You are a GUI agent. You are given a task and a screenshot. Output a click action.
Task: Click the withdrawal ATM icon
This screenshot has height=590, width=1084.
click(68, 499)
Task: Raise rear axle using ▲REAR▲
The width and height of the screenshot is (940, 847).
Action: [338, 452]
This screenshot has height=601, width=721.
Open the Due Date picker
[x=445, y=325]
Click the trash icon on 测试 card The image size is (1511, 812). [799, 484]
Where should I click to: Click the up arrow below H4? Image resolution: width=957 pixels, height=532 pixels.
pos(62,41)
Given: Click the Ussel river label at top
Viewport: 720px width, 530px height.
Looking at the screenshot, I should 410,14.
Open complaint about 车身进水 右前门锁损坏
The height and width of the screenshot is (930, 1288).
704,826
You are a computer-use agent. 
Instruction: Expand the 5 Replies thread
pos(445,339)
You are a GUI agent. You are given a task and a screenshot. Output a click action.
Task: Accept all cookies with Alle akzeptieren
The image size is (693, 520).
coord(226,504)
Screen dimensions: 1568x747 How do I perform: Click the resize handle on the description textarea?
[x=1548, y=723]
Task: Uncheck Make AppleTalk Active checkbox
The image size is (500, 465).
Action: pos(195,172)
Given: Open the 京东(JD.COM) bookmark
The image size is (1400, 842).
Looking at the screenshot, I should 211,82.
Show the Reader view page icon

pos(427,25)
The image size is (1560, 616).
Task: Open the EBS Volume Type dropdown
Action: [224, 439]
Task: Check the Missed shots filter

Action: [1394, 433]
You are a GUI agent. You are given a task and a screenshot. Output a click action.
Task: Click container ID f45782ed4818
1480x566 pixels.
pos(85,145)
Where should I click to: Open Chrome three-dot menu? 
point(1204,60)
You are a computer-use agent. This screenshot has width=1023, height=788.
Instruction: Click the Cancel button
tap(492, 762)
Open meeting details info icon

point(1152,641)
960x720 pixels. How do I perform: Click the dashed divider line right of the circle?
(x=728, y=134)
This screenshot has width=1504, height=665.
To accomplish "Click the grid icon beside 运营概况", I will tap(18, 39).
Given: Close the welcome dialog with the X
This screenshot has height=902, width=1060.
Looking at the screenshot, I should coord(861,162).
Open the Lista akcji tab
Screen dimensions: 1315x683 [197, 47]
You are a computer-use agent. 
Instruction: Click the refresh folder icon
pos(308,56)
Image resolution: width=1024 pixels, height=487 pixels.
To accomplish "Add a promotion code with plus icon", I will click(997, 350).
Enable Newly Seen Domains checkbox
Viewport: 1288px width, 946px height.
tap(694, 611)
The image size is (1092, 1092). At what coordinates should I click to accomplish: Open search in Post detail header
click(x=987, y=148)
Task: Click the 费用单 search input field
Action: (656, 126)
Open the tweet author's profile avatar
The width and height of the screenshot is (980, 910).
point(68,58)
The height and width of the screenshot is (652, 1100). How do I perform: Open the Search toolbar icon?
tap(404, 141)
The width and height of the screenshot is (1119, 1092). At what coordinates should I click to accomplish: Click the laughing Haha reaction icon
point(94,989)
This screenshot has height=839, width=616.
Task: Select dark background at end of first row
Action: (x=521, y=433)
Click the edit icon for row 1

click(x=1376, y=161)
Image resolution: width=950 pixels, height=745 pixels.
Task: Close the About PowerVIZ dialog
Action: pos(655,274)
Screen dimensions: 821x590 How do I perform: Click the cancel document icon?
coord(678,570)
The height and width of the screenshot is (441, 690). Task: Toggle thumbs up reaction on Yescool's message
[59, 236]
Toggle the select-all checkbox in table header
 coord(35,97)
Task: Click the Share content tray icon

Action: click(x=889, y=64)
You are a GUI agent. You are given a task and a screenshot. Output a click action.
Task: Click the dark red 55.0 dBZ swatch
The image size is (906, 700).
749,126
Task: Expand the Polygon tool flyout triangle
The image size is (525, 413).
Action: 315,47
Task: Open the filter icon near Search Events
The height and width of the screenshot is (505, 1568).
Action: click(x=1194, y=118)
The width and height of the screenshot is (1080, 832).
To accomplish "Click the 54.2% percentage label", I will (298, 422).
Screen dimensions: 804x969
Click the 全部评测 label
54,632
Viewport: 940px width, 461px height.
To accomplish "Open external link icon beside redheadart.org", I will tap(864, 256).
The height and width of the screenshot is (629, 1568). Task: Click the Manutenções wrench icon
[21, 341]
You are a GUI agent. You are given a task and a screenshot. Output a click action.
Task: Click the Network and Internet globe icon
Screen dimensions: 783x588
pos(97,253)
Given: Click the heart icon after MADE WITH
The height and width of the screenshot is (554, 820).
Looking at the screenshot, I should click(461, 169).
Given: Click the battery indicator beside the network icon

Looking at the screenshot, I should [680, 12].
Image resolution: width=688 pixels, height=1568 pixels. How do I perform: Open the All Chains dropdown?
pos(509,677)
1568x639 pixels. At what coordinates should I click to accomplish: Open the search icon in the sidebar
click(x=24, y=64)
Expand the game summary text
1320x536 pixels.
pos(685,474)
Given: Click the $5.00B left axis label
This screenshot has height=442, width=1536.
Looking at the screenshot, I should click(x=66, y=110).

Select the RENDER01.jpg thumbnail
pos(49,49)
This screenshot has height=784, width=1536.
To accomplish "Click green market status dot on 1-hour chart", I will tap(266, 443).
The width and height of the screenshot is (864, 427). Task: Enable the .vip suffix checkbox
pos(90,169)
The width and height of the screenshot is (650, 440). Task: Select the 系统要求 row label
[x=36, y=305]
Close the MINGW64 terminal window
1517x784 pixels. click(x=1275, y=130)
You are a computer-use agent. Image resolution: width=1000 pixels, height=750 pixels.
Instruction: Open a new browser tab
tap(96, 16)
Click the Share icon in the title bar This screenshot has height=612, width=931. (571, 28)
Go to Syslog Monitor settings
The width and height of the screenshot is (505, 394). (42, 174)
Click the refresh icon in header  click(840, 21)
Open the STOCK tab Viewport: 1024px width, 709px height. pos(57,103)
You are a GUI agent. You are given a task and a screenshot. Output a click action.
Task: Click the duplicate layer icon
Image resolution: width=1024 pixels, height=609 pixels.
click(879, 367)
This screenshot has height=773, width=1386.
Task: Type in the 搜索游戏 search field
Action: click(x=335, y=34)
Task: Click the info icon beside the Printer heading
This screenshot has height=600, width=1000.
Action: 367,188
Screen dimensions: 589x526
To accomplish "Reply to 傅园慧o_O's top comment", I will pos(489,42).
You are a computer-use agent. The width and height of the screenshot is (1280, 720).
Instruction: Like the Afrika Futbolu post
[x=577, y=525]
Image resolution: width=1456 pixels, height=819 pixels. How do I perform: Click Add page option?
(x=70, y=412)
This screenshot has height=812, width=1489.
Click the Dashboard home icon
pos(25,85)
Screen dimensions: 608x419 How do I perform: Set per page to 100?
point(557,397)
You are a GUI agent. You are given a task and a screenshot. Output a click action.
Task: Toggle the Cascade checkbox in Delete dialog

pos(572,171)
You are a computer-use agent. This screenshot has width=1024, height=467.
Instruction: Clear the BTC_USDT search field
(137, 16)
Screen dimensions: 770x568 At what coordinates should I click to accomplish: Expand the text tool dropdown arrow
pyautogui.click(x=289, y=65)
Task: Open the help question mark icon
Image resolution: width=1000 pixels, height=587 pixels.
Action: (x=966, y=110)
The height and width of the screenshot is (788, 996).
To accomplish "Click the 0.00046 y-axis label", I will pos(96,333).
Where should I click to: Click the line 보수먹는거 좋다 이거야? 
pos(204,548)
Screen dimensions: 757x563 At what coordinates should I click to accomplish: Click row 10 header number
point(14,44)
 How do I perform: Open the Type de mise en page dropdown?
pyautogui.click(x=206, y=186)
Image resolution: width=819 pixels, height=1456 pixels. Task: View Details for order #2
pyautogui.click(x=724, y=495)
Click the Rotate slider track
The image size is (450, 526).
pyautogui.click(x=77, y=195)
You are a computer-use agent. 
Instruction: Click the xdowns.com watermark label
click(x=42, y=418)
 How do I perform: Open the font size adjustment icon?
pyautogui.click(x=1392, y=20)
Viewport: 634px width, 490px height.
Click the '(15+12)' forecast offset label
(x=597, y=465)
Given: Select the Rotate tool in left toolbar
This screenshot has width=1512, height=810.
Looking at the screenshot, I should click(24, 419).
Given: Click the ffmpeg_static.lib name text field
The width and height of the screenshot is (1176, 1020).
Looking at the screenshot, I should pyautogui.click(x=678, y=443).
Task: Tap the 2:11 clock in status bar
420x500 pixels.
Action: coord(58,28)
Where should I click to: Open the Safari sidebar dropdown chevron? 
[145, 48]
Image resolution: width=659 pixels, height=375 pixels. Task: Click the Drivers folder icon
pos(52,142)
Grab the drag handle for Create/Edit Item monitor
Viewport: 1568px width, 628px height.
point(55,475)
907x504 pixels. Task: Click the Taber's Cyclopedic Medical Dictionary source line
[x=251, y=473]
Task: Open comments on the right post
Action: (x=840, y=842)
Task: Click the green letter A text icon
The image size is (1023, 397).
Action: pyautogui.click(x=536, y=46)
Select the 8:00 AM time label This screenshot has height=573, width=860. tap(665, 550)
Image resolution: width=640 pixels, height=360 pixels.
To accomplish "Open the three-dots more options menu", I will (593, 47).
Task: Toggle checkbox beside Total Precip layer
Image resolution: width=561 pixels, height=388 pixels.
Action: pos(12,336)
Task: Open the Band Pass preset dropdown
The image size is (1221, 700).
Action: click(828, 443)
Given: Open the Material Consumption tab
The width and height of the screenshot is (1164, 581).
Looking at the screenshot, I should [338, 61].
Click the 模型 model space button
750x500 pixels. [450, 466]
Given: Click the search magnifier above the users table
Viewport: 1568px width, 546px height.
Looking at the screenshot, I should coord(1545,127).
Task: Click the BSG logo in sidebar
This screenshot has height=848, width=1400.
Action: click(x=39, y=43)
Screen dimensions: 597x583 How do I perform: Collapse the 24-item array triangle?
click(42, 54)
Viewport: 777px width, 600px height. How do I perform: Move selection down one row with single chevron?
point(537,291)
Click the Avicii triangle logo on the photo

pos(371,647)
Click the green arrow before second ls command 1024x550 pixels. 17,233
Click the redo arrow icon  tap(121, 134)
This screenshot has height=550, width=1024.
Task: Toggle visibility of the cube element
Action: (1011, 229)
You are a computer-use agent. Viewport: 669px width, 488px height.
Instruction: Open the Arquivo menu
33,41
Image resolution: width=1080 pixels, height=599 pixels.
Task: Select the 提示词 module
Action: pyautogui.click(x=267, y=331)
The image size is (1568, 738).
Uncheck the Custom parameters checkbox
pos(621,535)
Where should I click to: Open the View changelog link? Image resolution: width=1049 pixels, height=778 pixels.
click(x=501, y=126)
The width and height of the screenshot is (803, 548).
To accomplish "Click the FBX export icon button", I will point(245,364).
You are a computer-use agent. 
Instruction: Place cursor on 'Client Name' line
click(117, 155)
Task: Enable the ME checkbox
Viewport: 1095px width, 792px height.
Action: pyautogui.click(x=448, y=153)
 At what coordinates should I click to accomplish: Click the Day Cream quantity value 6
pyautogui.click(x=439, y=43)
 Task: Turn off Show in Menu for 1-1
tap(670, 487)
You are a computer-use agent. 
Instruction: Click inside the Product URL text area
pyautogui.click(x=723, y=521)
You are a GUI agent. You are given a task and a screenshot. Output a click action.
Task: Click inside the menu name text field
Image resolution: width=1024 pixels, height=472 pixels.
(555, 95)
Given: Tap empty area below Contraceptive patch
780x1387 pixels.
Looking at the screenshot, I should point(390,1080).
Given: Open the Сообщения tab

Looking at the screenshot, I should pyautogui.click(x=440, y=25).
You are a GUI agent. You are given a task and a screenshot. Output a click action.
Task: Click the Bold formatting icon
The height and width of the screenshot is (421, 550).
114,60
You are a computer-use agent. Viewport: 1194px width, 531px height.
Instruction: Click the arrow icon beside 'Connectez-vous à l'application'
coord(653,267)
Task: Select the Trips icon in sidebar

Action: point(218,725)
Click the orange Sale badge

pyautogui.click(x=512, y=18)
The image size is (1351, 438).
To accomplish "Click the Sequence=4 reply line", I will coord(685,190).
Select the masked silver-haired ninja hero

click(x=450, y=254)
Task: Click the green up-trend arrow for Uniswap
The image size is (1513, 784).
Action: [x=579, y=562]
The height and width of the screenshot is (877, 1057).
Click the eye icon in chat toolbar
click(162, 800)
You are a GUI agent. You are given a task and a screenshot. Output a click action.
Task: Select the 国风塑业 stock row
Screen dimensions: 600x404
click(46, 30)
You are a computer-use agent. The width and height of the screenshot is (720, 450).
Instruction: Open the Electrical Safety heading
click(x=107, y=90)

* * * *

Among the lines above, return each one holding the string "layer".

Task: Click the duplicate layer icon
Task: Toggle checkbox beside Total Precip layer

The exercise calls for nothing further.